As it turns out, this slightly decreased performance (completely unexpected, who would have thought passing shared pointers around was so expensive), but memory allocation was halved again! That in my opinion is a worthy trade. The original query in quick-sqlite took over two seconds and required 1.2 gbs in memory on iOS. This now runs in ~500ms and requires only 250mbs of memory. The Android performance gains are masive as well, reaching almost 8x the speed.
| Library | iPhone 15 Pro | Galaxy S22 |
|---|---|---|
| quick-sqlite | 2719ms | 8851ms |
| expo-sqlite | 2293ms | 10626ms |
| op-sqlite | 507ms | 1125ms |
Remember what I said that HostObjects are not perfect? Turns out property access is quite slow, not only because the objects store the keys in a Vector (I tried an std::unordered_map, it’s even slower, hashing functions and memory layout uh?). So in a way I’m bullshitting you a bit. When running a 300k query, this numbers are fantastic, but if you are running something that returns a couple of hundred of results, you might see no difference at all.
As it turns out, this slow access, might not be even related to the HostObject itself, but any object that is created with the jsi::Object() API, when I tested quick-sqlite the numbers accessing data are quite similar. expo-sqlite was super fast on accessing data, but it zips the data on the JS side, so it seems that is the only way to create fast access objects. This means however you will always pay the price upfront for such large queries.

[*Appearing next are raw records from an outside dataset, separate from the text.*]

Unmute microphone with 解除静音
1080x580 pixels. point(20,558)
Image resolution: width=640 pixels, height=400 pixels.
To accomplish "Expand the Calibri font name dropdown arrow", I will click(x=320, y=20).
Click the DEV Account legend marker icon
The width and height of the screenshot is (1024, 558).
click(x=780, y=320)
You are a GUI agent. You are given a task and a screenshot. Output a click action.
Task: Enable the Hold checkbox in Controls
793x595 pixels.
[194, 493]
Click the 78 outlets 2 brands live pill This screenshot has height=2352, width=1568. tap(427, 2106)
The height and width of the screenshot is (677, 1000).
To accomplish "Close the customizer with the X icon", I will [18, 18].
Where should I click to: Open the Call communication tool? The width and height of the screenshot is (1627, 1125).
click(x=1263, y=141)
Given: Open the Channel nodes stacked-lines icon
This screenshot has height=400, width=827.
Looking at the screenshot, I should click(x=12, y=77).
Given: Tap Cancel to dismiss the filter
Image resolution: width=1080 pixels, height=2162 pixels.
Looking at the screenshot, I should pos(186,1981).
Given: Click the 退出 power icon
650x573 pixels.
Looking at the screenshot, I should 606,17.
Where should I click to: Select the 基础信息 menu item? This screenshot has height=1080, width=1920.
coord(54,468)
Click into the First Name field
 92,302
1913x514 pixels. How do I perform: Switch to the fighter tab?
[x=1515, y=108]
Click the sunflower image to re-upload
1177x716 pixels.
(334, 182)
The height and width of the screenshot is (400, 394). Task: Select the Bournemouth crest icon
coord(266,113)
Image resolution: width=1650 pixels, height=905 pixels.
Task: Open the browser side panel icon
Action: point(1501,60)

There are a few final optimizations that can be done, such as inserting keys in the shared vector with some sorting, so then accessing can be done via binary search, but I will leave it for later. Other optimizations include trying to inline more functions, but I think I have reached the end of what is possible with the JSI.
The next big step in performance will come from Static Hermes, where we can finally call SQLite code directly from JS without the need of HostObjects, shared pointers and so on. There will be one major difficulty though, static hermes is still single threaded, so getting React Native to call large queries without hanging will require creating a multi-threaded messaging system, AKA web-workers. I would definetely would like to tackle this problem and then create a new version of op-sqlite with that!